Andrew Mallard was convicted on the basis of a sidchrome wrench that he drew for detectives while disoriented in an interview, having been schooled as to what the murder weapon was (although, when it was subsequently made clear to these detectives that it couldn’t have been a wrench, they didn’t bother to let the defence team know.) In a rambling video interview Andrew was led towards a confession, of sorts, interspersed with denials, and hypothetical observations, made to please the detectives, while barely incriminating himself.
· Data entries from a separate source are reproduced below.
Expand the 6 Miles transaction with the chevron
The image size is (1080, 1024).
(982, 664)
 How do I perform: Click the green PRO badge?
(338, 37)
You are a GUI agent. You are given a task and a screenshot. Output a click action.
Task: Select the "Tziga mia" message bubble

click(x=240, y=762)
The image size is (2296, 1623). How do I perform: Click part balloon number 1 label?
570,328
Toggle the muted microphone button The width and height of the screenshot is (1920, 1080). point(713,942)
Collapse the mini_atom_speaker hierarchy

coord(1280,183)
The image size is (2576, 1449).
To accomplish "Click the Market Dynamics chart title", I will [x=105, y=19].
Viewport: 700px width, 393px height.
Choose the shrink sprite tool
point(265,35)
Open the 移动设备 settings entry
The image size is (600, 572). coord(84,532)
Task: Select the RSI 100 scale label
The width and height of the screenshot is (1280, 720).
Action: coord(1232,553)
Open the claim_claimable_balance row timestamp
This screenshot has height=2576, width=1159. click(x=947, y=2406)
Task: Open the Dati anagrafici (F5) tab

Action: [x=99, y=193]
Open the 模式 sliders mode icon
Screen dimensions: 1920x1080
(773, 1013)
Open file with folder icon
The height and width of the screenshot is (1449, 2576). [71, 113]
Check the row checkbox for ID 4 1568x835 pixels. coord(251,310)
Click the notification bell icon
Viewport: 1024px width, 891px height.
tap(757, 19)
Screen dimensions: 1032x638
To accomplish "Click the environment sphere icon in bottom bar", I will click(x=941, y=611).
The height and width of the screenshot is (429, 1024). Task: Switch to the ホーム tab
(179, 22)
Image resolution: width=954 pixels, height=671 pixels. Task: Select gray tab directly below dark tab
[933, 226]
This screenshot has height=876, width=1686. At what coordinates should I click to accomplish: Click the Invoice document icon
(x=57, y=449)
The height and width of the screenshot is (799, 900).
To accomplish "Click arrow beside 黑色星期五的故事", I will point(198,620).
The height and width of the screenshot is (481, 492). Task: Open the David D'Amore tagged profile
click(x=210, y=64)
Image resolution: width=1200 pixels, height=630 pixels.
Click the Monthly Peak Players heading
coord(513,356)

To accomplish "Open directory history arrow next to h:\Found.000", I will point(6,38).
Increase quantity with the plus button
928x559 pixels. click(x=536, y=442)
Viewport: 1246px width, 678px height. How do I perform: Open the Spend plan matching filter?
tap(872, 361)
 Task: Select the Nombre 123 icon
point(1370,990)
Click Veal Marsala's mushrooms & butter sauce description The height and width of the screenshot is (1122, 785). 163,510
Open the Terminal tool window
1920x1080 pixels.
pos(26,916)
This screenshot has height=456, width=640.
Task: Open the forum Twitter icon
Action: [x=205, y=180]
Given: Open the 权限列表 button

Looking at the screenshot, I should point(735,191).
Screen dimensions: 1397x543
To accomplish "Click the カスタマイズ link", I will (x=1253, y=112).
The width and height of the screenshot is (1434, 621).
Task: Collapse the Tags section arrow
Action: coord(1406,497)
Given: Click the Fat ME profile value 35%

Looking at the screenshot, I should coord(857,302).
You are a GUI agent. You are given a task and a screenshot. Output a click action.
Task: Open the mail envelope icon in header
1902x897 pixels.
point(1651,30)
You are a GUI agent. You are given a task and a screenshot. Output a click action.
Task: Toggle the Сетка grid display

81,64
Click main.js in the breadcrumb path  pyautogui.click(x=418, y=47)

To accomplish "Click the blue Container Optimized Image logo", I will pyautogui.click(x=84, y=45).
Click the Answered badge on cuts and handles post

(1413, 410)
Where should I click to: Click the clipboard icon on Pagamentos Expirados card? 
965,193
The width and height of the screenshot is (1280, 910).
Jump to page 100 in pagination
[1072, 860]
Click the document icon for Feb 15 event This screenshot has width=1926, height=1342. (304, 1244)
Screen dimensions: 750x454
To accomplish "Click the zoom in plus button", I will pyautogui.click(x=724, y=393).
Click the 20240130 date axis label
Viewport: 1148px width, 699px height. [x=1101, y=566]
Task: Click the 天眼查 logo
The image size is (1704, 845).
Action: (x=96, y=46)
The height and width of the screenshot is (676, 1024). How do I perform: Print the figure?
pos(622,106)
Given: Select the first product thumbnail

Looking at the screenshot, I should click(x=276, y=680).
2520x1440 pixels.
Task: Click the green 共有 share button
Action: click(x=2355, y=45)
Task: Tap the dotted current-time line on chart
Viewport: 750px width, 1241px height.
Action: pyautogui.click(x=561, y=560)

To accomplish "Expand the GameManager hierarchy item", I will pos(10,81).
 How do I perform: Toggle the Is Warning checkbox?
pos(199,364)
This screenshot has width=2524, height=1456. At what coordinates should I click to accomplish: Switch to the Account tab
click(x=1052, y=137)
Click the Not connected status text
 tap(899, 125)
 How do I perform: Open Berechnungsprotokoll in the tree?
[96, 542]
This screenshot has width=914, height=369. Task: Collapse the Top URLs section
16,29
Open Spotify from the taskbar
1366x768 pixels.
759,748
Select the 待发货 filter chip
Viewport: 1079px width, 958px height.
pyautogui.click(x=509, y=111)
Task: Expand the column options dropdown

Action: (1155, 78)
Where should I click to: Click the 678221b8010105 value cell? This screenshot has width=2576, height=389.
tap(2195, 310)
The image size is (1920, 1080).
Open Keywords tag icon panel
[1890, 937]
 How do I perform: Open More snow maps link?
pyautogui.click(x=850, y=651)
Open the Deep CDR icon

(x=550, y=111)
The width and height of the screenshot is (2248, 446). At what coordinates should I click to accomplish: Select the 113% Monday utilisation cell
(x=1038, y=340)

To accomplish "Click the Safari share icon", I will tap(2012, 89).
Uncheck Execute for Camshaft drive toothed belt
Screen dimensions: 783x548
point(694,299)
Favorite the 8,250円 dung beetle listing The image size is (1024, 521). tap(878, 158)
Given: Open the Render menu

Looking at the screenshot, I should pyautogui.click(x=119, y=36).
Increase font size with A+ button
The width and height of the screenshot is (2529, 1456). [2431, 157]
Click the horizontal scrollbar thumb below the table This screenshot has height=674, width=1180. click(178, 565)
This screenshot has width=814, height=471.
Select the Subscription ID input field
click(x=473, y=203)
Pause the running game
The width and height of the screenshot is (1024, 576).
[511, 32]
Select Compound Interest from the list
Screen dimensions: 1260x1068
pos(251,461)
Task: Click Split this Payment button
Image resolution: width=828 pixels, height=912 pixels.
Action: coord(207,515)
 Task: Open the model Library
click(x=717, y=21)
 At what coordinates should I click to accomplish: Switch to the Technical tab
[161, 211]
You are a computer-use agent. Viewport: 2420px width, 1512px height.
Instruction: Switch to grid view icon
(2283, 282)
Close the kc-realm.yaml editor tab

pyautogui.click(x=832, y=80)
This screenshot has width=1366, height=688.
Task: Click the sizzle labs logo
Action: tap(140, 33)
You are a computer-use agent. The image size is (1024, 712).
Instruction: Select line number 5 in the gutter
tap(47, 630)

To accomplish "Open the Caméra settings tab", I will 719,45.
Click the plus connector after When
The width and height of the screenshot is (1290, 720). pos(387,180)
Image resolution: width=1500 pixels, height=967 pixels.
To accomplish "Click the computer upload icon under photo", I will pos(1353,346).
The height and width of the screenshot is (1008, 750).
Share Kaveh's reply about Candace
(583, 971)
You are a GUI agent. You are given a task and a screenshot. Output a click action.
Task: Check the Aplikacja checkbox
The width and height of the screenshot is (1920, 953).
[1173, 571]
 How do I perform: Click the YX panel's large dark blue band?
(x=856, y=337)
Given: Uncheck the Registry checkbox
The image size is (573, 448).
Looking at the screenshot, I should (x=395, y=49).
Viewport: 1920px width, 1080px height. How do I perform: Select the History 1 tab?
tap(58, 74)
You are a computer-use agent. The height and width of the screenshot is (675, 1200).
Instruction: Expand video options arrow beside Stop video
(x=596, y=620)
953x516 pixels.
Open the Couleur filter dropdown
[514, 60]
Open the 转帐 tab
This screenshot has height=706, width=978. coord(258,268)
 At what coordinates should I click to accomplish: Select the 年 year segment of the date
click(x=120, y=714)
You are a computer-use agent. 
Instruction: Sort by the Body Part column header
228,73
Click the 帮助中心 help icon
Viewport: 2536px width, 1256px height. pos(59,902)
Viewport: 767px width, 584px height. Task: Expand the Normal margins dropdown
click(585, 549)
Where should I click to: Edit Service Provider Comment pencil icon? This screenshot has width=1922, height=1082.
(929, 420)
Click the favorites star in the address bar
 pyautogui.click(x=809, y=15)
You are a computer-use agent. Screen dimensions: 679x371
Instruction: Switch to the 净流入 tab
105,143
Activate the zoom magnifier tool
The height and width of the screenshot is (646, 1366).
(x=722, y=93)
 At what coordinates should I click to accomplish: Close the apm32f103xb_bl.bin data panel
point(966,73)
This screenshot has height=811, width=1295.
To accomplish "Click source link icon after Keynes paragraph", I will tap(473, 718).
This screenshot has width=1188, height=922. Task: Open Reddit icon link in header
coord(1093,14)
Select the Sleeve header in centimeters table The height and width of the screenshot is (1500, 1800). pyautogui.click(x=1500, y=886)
That the case ever went to court on such flimsy evidence is a travesty – that the court system in WA colluded time and again to reject Mallard’s appeals makes it even worse. It was only when the case finally left the WA jurisdiction in 2005 that the conviction was finally quashed by the High Court of Australia.

By that time, Andrew Mallard, an innocent man, had served eleven years at Casuarina Prison, Perth’s maximum security facility (Andrew Mallard was imprisoned at Casuarina while I was working there as a creative writing teacher, but this was during his long period of paranoid psychosis  – before he took the pills that fixed him – and we never met – a pity.)

What Colleen Egan’s terrific book details is the long and arduous process of freeing Mallard, from 1998 when the case first came to her attention, to 2005 when the case was finally quashed (and beyond, to the enquiry into the behaviour of the detectives who fitted Mallard up.) Mallard was certainly lucky to have such a supportive, generous and determined family, and he was lucky to have Colleen, and legal eagles Quigley, McCusker and others in his corner, all working pro bono.

It’s a fantastic story and very well written. Because of her access to Andrew Mallard much of the story is told from AM’s point of view, and this gives the narrative an immediacy and a focus that a more formal story might lack. Based on solid research, Murderer No More is a savage indictment of a criminal justice system that had no interest in freeing an innocent man from jail, preferencing the reputations of the police and lawyers who convicted him in what was essentially a miscarriage of justice – while also structured and written in such a way that it is a very intriguing, suspenseful and fascinating read. It is heartening that investigative journalists such as Colleen Egan are still out there, and yet the book makes clear the costs and the sacrifices that she and John Quigley and others made to keep the case alive. The tragedy, of course, is not only that Andrew Mallard served eleven years in jail for a crime that he didn’t commit (or that his father died while he was incarcerated) but that the narrow-sighted police investigation that led to his conviction allowed the real murderer to stay free, where he was soon to take another life in another brutal murder.

Murderer No More – Colleen Egan, Allen & Unwin, 2010. From the dust jacket – ‘It took twelve years and an epic struggle by Andrew’s mother and sister, a team of lawyers and West Australian journalist Colleen Egan to right this wrong. Not only did their unrelenting battle for justice end in the high court of Australia making a devastating judgement against the West Australian courts, but it also led to cold-case investigators identifying the real murderer.’